▶ _PROBLEM DETAILS_
Reproduce verbatim the rows beginning with the line containing "Where should I click to: Open the Energy" and ending with the line containing "Action: 160,434", both included.

◆ ◆ ◆ ◆ ◆

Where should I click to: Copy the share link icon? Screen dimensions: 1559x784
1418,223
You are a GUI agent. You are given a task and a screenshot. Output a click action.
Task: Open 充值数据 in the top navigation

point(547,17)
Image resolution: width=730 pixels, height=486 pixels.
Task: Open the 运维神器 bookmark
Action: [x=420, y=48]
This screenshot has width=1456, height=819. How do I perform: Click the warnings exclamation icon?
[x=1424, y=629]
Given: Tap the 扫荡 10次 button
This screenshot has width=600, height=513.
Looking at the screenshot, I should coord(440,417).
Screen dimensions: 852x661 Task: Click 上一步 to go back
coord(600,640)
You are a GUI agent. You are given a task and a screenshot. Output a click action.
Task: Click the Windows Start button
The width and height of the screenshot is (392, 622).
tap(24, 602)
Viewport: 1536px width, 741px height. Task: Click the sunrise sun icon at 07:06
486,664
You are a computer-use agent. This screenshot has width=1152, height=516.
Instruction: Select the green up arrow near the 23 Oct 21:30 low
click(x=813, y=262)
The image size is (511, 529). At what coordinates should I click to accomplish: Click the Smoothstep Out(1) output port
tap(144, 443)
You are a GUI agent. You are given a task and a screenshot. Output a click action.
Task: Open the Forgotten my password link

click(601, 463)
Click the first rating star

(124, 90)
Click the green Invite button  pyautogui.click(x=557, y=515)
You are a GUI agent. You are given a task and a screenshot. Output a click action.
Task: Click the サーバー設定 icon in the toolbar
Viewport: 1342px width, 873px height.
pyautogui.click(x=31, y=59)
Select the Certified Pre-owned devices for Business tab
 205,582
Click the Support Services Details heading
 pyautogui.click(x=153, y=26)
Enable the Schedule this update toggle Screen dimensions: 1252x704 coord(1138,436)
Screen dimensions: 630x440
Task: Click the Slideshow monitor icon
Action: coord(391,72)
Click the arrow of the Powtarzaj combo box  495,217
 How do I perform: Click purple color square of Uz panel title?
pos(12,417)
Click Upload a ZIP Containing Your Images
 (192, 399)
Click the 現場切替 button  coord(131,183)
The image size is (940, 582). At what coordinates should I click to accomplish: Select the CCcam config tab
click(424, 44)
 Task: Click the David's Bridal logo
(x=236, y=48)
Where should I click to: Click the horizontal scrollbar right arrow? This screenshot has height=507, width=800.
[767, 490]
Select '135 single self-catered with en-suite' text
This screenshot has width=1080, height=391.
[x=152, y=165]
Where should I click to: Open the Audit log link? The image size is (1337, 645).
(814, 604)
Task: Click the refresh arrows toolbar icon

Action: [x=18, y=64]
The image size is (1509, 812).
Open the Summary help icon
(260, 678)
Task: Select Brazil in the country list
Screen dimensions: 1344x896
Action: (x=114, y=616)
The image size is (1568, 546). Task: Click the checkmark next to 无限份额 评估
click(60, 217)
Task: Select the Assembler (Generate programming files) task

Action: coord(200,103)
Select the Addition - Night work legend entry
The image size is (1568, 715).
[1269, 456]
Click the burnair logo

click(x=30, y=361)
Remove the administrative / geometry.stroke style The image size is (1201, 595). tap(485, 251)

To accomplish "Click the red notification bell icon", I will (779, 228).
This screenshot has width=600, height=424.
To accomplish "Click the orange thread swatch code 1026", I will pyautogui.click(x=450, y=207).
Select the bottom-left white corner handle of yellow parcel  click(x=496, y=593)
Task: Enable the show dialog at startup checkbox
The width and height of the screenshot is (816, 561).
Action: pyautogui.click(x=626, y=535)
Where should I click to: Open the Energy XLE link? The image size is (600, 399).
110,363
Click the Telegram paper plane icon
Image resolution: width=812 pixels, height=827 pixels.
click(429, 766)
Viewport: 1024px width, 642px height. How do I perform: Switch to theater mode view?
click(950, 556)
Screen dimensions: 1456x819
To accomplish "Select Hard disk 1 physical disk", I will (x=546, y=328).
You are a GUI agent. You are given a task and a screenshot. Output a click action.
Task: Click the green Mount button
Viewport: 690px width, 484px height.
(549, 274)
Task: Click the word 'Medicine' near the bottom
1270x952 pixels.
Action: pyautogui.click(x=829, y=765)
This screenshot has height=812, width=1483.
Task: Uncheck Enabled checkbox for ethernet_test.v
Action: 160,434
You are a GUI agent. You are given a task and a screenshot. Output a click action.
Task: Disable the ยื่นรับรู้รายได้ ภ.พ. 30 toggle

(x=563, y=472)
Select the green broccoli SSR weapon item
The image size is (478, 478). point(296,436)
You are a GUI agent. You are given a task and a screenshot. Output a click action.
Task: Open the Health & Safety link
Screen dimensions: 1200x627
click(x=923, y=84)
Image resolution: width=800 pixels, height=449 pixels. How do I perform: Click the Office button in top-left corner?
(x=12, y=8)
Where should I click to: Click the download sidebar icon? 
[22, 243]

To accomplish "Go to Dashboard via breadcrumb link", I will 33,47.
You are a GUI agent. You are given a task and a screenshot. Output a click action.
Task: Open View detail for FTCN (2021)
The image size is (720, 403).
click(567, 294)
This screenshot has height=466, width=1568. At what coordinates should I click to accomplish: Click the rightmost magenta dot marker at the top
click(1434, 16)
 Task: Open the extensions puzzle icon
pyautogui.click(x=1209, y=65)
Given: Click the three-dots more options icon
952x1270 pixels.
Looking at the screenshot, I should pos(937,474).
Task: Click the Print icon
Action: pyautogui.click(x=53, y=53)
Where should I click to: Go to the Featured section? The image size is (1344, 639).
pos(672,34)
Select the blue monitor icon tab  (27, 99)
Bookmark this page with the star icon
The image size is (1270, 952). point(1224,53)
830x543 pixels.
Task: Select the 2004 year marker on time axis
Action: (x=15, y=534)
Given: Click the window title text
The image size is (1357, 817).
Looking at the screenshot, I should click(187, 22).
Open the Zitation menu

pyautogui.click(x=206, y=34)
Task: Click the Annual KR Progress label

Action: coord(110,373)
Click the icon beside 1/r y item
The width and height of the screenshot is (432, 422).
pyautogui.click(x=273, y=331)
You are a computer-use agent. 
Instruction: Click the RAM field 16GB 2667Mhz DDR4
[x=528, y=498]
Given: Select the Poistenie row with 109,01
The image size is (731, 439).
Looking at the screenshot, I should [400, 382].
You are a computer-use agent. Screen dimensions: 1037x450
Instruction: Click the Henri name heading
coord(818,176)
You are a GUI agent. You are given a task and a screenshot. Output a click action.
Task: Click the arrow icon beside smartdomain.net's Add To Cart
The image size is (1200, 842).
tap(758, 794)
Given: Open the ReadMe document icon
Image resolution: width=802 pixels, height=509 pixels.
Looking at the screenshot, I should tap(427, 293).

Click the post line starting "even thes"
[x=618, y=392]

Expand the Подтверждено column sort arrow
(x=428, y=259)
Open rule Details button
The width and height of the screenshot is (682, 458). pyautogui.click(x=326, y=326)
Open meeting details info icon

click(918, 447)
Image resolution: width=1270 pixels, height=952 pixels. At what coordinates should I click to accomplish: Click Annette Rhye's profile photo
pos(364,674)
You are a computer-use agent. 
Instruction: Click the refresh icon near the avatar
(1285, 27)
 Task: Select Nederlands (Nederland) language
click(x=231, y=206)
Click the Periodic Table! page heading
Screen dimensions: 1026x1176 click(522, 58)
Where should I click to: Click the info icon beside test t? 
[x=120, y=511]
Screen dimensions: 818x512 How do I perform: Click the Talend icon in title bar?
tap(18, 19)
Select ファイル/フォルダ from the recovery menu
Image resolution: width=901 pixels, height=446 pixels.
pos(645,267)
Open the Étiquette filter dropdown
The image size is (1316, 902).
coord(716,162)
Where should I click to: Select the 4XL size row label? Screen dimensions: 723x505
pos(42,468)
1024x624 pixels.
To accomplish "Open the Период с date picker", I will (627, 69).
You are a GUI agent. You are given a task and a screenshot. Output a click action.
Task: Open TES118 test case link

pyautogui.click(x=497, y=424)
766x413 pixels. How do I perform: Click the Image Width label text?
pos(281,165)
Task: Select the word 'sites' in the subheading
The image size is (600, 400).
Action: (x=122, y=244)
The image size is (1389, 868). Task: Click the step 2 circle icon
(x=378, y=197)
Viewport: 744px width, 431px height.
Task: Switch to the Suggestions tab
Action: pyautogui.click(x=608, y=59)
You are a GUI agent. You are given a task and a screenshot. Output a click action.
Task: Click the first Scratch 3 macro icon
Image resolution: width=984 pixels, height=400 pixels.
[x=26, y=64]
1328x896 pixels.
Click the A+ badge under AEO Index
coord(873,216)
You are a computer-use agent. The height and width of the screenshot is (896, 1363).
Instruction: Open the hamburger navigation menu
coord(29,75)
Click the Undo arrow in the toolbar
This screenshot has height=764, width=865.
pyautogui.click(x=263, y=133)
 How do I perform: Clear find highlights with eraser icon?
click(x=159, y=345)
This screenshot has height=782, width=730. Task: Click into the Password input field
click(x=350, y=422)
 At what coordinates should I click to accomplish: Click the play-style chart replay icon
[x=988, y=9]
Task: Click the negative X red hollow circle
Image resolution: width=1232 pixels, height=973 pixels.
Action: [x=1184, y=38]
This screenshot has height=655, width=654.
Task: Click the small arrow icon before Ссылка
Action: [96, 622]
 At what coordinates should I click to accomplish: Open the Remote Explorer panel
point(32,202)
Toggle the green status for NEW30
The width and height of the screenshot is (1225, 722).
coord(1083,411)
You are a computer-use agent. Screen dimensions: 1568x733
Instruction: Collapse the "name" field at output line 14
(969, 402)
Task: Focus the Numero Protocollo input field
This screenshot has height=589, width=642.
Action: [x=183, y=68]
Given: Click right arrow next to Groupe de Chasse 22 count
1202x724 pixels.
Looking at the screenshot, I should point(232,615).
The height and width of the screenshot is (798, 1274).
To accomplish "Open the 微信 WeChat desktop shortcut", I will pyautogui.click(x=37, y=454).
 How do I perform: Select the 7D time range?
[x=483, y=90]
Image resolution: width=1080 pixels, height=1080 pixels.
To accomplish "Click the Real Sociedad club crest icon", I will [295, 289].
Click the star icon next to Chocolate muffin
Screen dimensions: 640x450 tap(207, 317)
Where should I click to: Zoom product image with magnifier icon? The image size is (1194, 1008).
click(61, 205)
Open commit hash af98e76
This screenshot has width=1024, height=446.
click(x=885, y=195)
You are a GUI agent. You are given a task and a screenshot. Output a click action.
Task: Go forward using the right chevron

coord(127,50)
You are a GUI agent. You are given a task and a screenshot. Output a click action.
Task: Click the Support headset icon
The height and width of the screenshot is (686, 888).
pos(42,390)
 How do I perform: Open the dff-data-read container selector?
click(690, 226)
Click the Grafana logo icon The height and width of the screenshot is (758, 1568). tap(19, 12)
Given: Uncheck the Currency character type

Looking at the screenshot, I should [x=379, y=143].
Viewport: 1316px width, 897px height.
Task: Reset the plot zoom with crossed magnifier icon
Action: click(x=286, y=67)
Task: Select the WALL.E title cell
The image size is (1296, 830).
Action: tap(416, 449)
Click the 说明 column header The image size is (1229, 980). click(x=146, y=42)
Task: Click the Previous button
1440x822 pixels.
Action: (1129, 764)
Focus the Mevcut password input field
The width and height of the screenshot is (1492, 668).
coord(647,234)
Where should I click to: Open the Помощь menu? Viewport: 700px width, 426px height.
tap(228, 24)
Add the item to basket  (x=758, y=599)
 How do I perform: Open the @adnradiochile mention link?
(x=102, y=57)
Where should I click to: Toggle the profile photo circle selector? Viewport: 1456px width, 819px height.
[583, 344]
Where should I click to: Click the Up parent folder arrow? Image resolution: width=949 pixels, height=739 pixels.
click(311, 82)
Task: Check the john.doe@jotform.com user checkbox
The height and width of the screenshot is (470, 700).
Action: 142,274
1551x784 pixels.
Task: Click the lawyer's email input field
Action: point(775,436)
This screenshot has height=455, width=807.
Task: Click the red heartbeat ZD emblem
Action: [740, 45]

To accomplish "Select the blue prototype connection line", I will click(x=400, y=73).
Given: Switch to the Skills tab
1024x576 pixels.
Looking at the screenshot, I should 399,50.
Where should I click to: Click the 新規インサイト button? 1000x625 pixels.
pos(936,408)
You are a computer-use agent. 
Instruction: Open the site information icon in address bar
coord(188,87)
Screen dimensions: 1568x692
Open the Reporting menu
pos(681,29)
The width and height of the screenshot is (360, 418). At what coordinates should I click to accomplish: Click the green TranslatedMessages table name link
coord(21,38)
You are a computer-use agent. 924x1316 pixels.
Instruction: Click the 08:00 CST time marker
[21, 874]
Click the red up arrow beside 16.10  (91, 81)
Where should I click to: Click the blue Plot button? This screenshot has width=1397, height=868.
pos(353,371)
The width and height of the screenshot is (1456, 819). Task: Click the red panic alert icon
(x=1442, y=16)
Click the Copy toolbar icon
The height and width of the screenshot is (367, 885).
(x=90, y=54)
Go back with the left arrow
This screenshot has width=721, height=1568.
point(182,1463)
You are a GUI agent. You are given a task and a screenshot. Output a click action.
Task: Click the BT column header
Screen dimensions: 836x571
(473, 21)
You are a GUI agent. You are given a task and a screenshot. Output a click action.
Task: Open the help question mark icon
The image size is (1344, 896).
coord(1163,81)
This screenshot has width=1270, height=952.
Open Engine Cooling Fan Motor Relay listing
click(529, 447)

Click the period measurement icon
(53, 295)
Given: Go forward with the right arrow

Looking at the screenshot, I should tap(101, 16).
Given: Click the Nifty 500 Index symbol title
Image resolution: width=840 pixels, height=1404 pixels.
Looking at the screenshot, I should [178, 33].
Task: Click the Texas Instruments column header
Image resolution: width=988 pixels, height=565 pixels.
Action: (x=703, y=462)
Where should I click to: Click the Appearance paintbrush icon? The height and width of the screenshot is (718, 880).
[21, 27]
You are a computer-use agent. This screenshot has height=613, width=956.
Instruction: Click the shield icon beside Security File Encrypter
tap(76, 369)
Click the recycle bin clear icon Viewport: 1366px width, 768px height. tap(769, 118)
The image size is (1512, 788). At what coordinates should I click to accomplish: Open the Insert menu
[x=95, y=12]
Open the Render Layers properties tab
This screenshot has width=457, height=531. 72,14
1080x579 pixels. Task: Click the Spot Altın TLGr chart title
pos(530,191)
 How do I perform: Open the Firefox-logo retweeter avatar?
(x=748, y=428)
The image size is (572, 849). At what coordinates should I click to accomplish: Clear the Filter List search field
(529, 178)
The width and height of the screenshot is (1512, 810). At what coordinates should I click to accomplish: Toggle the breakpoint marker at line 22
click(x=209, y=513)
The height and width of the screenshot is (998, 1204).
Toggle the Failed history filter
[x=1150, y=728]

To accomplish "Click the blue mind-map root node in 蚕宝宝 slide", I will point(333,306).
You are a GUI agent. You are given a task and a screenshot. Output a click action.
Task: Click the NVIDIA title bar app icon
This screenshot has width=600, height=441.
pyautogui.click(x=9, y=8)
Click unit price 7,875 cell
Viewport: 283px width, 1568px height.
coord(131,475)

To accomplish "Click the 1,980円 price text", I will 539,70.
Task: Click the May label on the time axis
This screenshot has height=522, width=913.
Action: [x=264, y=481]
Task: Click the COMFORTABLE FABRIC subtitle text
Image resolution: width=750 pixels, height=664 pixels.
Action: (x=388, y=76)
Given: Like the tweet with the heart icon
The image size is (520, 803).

◆ ◆ ◆ ◆ ◆

▶ _ANSWER TO THE TASK_
Where should I click to: Open the Energy XLE link? The image size is (600, 399).
110,363
Click the Telegram paper plane icon
Image resolution: width=812 pixels, height=827 pixels.
click(429, 766)
Viewport: 1024px width, 642px height. How do I perform: Switch to theater mode view?
click(950, 556)
Screen dimensions: 1456x819
To accomplish "Select Hard disk 1 physical disk", I will (x=546, y=328).
You are a GUI agent. You are given a task and a screenshot. Output a click action.
Task: Click the green Mount button
Viewport: 690px width, 484px height.
(549, 274)
Task: Click the word 'Medicine' near the bottom
1270x952 pixels.
Action: pyautogui.click(x=829, y=765)
This screenshot has height=812, width=1483.
Task: Uncheck Enabled checkbox for ethernet_test.v
Action: 160,434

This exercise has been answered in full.